The painting by a local high school student, “Untitled #1,” was the winner of Rep. William Lacy Clay’s (D-MO) Congressional Art Competition. It depicts a protest against police violence in St. Louis, which Clay represents in Congress, and depicts police officers as animals arresting and pointing guns at the protestors. One protestor appears depicted as a wolf, as well.

The painting also shows a crucified black man wearing a graduation cap and holding the scales of justice. Another black person is shown looking out from behind prison bars in the background.

“I was angry,” Rep. Duncan Hunter (R-CA) told on Friday. “I’ve seen the press [reporting] on this for about a week or so. … I’m in the Marine Corps. If you want it done, just call us.”

Hunter told the website that he and a few colleagues had taken down the painting Friday morning and delivered it to Clay’s office. The subject of the painting had came up in a GOP conference meeting on Friday, according to Politico, and Hunter removed it shortly afterwards.

“Lacy can put it back up, I guess, if he wants to … but I’m allowed to take it down,” Hunter told

Clay said in a statement emailed to TPM that the U.S. Capitol should be a symbol of “freedom, not censorship.”

“Members of Congress support student art competitions in our districts but we do not select the young artists and we do not judge the artwork,” he said.

“I had no role in selecting the winner of this student art competition and I would never attempt to approve or disapprove artistic expression,” the statement continued. “The U.S. Capitol is a symbol of freedom, not censorship.”
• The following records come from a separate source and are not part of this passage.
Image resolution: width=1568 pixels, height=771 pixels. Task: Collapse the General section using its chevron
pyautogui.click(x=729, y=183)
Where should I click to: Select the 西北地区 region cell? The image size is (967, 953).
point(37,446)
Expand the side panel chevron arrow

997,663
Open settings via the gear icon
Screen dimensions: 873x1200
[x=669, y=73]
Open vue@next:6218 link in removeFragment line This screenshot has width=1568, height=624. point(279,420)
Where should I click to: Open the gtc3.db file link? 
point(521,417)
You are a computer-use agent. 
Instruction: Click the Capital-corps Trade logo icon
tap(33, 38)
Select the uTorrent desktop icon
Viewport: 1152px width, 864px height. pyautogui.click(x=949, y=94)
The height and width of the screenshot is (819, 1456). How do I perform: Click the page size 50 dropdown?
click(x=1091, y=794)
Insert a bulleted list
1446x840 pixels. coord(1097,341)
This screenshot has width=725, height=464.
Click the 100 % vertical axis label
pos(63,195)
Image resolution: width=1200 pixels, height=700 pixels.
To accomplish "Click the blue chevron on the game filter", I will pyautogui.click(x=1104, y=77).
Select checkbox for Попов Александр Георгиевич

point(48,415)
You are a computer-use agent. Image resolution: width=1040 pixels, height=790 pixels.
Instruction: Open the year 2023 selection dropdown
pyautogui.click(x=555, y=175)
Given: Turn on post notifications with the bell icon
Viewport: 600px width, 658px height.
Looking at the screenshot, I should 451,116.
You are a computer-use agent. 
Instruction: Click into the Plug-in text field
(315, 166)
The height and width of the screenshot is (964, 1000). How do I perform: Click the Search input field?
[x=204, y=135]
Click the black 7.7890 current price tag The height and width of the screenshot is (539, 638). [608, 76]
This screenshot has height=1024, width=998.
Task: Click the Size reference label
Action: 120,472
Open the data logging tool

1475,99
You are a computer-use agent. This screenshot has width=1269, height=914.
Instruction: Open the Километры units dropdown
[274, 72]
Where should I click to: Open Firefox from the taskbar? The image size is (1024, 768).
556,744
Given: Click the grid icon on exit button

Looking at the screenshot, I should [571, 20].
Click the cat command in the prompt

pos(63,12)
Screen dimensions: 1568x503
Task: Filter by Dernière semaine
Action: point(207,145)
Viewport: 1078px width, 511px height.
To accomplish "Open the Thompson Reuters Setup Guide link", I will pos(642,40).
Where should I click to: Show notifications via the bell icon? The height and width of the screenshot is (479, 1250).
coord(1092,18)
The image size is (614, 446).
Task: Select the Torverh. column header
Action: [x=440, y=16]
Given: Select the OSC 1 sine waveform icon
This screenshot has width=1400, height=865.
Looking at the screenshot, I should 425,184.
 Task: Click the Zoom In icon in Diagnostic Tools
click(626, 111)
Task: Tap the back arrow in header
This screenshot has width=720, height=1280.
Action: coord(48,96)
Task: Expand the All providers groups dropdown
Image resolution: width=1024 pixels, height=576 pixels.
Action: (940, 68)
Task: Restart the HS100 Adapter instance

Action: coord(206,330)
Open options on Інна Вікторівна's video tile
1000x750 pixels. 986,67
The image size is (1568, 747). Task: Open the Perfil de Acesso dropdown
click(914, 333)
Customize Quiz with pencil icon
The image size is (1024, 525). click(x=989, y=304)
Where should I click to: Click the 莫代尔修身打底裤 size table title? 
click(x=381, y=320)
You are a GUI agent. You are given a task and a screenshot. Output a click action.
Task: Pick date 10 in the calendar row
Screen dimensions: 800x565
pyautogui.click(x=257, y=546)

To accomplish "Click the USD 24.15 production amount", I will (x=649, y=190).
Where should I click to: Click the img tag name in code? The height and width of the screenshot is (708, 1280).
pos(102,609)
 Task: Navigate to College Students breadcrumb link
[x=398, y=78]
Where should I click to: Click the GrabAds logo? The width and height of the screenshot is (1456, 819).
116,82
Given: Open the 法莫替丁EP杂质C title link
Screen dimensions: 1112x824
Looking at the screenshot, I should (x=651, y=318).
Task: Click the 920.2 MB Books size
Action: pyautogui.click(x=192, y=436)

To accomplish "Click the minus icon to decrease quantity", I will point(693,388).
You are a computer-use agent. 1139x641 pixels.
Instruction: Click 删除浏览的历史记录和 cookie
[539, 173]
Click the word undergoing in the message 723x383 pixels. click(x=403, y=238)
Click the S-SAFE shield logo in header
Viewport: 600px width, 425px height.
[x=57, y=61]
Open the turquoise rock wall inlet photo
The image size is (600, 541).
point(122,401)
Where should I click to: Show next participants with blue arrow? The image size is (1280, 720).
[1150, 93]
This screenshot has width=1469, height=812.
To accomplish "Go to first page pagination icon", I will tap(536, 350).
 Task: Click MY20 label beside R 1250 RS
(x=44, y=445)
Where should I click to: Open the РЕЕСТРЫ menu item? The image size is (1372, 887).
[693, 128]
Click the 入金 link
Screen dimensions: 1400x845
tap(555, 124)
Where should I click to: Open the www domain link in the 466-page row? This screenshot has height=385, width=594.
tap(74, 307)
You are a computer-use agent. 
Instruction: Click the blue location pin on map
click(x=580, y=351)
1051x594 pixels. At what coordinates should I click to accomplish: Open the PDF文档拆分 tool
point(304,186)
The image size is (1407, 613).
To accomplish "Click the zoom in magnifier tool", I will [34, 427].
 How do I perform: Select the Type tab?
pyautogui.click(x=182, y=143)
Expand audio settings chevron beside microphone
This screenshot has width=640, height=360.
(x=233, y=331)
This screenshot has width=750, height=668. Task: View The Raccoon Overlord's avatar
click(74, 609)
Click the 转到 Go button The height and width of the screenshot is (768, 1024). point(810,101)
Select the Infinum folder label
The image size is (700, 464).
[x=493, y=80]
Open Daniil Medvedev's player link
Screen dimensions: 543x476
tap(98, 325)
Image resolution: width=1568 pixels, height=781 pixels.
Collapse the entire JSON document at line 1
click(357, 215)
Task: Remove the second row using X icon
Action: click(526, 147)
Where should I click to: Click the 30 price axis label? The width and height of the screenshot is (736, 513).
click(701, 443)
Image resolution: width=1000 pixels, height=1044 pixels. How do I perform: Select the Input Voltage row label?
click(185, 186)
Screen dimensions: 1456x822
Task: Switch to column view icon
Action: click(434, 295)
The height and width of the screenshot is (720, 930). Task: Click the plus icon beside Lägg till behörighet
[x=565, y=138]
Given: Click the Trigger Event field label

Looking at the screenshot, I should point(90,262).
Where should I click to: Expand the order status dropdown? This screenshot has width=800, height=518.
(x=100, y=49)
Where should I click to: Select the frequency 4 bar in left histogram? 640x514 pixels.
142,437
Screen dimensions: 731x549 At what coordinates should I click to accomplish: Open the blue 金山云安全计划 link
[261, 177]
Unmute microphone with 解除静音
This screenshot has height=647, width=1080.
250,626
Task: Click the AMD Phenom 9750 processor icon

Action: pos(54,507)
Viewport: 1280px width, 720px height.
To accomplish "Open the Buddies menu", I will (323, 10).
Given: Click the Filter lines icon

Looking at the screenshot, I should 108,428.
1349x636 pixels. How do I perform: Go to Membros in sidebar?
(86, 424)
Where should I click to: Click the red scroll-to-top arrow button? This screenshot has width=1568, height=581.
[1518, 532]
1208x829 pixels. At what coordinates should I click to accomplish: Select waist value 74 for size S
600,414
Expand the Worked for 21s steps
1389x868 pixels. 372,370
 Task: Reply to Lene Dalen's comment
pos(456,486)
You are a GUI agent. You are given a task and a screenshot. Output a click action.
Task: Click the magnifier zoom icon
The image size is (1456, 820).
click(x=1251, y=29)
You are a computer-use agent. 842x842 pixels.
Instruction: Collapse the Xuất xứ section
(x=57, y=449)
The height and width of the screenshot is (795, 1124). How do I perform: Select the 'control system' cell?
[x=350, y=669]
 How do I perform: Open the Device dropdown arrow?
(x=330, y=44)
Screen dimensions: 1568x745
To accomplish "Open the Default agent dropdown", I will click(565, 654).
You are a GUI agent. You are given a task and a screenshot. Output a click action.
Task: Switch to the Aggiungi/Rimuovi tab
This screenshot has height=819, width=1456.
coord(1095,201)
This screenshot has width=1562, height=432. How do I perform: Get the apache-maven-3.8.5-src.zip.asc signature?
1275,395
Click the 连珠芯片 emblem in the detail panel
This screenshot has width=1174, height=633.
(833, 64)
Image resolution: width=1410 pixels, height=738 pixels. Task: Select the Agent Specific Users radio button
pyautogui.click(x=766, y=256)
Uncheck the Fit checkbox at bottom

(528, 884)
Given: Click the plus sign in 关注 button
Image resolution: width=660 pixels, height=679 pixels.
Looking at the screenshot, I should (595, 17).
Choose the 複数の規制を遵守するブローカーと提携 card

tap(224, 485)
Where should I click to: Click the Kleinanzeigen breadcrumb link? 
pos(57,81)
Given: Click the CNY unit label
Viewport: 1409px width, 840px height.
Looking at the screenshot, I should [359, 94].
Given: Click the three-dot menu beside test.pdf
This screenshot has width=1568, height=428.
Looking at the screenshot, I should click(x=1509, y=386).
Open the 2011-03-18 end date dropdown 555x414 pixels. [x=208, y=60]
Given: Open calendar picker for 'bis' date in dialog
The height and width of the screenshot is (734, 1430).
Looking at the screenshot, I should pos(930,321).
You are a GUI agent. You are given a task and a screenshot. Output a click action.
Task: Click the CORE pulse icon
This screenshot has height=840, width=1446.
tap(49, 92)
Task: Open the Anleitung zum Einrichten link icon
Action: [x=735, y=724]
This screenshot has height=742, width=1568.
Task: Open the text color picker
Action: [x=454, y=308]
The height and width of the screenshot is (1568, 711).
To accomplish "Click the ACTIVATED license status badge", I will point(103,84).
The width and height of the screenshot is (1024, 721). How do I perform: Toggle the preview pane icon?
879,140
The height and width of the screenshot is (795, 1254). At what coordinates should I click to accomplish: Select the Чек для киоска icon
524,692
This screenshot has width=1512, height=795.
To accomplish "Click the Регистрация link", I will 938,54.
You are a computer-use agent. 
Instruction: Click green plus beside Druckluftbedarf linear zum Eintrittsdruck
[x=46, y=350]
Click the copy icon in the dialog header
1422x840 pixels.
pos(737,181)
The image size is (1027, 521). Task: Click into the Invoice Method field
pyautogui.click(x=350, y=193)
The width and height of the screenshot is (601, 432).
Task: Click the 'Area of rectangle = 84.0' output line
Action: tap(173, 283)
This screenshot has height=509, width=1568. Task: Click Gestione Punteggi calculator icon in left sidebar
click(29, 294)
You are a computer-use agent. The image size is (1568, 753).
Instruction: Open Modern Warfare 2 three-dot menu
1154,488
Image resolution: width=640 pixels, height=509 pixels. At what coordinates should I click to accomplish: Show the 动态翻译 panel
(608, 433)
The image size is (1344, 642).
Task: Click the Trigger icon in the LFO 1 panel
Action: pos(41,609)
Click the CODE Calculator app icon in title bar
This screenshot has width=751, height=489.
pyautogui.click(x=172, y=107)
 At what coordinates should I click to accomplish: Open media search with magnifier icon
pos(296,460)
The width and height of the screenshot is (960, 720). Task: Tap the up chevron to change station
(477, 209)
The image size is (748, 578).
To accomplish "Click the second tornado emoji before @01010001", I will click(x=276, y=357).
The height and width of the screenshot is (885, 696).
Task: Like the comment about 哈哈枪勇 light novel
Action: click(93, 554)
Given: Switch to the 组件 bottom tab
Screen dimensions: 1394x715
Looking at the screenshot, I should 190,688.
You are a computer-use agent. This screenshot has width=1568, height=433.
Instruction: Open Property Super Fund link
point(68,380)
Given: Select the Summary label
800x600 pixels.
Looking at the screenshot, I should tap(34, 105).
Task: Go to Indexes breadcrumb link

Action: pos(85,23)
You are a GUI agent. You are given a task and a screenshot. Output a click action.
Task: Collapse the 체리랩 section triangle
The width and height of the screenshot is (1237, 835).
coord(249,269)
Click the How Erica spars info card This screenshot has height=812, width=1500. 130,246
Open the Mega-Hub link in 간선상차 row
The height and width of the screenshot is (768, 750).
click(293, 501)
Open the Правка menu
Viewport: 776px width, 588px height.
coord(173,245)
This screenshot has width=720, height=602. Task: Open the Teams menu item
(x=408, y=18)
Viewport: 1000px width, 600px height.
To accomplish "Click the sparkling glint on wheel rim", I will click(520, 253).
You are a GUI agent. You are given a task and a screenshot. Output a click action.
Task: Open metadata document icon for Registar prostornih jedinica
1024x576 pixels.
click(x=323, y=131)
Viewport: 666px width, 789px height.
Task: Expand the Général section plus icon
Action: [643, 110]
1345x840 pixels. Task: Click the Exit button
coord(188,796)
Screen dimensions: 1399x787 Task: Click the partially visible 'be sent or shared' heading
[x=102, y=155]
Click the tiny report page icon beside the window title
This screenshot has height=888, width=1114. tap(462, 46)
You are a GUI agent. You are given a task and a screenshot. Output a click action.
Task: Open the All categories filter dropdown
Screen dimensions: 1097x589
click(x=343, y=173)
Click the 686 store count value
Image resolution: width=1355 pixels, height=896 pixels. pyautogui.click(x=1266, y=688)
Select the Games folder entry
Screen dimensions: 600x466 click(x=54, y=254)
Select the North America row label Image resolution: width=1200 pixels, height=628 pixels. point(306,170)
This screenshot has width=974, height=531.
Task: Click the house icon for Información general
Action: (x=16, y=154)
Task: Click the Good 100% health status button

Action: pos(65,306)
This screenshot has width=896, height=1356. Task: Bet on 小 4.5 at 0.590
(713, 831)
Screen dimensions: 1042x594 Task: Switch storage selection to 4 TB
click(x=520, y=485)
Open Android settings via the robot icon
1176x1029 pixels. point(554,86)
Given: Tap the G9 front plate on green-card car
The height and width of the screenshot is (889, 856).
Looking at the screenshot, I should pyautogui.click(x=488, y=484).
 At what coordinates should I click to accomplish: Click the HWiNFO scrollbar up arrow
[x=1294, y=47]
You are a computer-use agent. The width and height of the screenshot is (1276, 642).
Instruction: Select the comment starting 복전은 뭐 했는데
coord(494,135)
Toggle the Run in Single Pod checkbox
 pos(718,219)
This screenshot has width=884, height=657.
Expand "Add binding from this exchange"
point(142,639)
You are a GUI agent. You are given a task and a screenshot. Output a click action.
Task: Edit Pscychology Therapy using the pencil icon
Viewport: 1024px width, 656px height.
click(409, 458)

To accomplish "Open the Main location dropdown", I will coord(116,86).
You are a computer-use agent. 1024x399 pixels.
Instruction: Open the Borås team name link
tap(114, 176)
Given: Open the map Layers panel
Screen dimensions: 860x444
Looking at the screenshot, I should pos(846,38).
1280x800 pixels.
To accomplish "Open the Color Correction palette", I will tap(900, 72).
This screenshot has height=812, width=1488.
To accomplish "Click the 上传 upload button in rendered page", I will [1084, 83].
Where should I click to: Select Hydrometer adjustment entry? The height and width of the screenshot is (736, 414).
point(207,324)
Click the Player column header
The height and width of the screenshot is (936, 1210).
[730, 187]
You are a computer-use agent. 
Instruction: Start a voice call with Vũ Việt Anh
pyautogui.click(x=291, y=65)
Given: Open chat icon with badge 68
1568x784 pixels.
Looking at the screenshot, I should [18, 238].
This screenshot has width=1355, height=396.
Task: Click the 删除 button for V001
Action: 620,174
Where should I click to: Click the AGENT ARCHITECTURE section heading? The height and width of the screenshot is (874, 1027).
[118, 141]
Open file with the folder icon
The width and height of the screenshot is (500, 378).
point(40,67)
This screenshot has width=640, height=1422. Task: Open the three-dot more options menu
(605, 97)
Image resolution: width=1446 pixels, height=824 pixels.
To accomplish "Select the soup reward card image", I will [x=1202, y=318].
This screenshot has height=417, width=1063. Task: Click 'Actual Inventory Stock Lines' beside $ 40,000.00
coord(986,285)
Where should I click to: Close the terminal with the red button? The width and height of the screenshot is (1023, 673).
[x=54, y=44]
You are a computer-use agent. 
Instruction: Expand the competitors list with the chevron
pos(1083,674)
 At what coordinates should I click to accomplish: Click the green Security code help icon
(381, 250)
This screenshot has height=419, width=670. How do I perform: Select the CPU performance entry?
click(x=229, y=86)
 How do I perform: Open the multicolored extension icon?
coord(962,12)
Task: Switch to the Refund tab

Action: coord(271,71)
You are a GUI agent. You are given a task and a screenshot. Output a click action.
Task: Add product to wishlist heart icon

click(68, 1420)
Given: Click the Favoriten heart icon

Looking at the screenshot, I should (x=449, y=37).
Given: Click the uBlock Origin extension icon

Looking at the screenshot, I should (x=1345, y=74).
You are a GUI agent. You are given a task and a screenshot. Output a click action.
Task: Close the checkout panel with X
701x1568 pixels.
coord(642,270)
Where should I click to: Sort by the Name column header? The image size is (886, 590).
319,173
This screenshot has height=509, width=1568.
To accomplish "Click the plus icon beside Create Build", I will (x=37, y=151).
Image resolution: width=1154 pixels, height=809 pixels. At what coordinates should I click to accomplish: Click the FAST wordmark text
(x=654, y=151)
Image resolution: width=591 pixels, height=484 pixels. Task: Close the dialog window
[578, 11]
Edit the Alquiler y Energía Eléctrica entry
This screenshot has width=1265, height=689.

In a press release announcing the winners of the Congressional Art Competition in May of last year, Clay described the painting, by then-high school senior David Pulphus, as “a colorful landscape of symbolic characters representing social injustice, the tragic events in Ferguson, Missouri and the lingering elements of inequality in modern American society.”

Asked by Politico about blowback for his actions, Hunter said: “Blowback from what? Taking a down a painting that depicts policemen as pigs? No, I’m not.”